Source text:
════════

Sunday, October 18, 2009

And Then There Were Five

Four Texans arrived in Rabondo a few days ago so there are now five mzungus here! They are here to deliver this huge crate that apparently has desks and playground equiptment and sewing machines and computers, but the church where the crate was being held is now holding it ransom for something like $1000! So the Texans are just haning around here waiting. They are all older, but it's pretty nice being able to speak to someone at a regular pace and to know that they understand me.
Starting Monday my schedule here will be completely changing. I told the secondary principle that it won't work unless I have regular classes so he organized them for me in the afternoon after school hours. Then Timon said he would prefer I spend more time in the primary school so I am going to be teaching there all morning and not going to the dispensary at all (at least not on a daily basis). I am a little sad because I liked helping at the clinic, and teaching is harder, but I know that with my lack of medical experience and the situation in the schools teaching is where I can have the most impact. Unfortunately the classes that don't have teachers are mainly science classes. Not only am I completely inadequate as a science teacher, but the primary principle doesn't know where they are in the curriculum and one of the classes is fifth grade so communication will be next to impossible. Lovely.

════════

Input data:
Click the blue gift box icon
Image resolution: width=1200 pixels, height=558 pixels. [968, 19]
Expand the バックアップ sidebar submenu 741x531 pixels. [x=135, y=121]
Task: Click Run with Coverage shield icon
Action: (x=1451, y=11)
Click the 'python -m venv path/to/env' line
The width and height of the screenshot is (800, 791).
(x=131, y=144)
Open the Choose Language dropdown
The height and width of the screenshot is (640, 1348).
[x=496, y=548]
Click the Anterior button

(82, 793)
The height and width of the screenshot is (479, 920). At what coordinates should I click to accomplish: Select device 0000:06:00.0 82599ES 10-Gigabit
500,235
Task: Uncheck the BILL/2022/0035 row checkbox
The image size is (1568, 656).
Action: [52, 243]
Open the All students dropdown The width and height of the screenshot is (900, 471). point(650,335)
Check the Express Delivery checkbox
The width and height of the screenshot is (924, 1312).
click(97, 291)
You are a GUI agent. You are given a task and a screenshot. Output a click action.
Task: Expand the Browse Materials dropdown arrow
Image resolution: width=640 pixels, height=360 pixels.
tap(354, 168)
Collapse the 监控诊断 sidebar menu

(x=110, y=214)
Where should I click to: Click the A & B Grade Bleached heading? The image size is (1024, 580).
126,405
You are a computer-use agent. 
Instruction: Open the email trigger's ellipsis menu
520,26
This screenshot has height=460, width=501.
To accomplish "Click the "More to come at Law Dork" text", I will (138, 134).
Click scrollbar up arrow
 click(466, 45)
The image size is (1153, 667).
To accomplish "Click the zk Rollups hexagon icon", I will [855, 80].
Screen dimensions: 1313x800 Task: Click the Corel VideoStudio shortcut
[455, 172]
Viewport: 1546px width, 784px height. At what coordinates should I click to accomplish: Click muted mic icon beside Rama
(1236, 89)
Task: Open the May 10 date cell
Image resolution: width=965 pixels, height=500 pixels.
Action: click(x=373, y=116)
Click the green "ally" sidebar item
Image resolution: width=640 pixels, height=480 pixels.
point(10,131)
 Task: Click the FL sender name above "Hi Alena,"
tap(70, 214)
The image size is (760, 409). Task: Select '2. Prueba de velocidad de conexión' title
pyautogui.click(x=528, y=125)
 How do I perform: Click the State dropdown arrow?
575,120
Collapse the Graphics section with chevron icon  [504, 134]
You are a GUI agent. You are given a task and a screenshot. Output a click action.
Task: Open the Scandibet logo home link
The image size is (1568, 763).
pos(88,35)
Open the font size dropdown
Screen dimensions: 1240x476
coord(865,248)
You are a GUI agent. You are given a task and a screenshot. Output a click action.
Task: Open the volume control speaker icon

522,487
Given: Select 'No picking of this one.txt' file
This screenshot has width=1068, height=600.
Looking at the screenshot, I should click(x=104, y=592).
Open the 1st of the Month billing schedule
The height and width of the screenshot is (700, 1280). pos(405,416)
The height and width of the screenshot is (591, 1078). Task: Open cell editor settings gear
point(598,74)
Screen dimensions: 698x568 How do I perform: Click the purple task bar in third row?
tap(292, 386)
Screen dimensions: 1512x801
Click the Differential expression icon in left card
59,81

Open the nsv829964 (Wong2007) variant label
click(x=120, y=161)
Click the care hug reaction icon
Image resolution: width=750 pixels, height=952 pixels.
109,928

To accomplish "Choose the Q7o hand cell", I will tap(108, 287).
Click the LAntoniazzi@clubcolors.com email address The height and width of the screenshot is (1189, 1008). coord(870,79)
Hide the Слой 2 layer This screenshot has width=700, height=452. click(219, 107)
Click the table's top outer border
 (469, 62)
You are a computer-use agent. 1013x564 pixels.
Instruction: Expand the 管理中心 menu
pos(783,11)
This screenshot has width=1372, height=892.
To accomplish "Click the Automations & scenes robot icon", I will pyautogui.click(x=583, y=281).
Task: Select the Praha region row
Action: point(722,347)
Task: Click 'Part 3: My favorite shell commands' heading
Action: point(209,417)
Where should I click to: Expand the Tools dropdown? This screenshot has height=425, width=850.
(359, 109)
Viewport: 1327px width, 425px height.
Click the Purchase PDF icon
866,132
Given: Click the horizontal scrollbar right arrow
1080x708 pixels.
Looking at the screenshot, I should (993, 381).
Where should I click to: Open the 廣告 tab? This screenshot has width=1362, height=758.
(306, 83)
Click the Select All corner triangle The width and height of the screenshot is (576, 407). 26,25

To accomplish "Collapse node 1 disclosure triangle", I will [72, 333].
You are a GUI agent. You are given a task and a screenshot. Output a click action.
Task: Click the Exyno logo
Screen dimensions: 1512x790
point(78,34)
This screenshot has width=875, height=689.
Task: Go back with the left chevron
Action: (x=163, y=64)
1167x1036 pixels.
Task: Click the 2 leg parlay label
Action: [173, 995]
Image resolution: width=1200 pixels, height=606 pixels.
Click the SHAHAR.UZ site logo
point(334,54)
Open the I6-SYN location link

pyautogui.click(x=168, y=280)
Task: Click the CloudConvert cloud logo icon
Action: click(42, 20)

════════

What this task involves:
Write the next part of the October 18, 2009 entry about the new arrivals and schedule changes in Rabondo, starting after its final sentence.

Result of the task:
So a day in the life of African Ellie will go as follows: wake up at six, make some oatmeal and walk up to primary. Teach 6th grade math, seventh grade science, 5th grade science (ahhh!), 6th grade English. Eat lunch either in this tiny, dark, fly-infested room that they call a restaurant or with the teachers at secondary. Either way lunch probably consists of ugali, which is maze flour and water boiled into a very thick porridge and shaped into a cake, and sakuma wiki, which is a kale like vegetable that is shreaded and steamed/stir fried. Sometimes there are small fish, which are exactly what they sound like. They are the fish that little children try to catch in the shallow water at the lake and people here dry them, fry them and eat them whole whole. Eyes and all.
After lunch I will teach 9th and 11th grade computer classes and then either go home or help out at the dispensary for a little while. Back at home I usually help cook dinner (which is the same as lunch), and let me tell you everything here is harder than it looks. I probably would have lost a finger to shreading sakuma wiki if the knives weren't so dull and after mixing, stirring and shaping the ugali over a fire I was dripping sweat and heavilly panting. It was fairly humiliating. Kenyans just sit there and stir it and then pick up the burning hot pot with their bare hands, but I swear to God it's like stirring cement, and the smoke is blinding, and then you have to somehow flip the pot off the fire onto a plate, without any hot pads because those do not exist here. It really does not seem worth that much effort for ugali, but then again it doesn't require so much effort when they do it, and I guess they don't have much choice.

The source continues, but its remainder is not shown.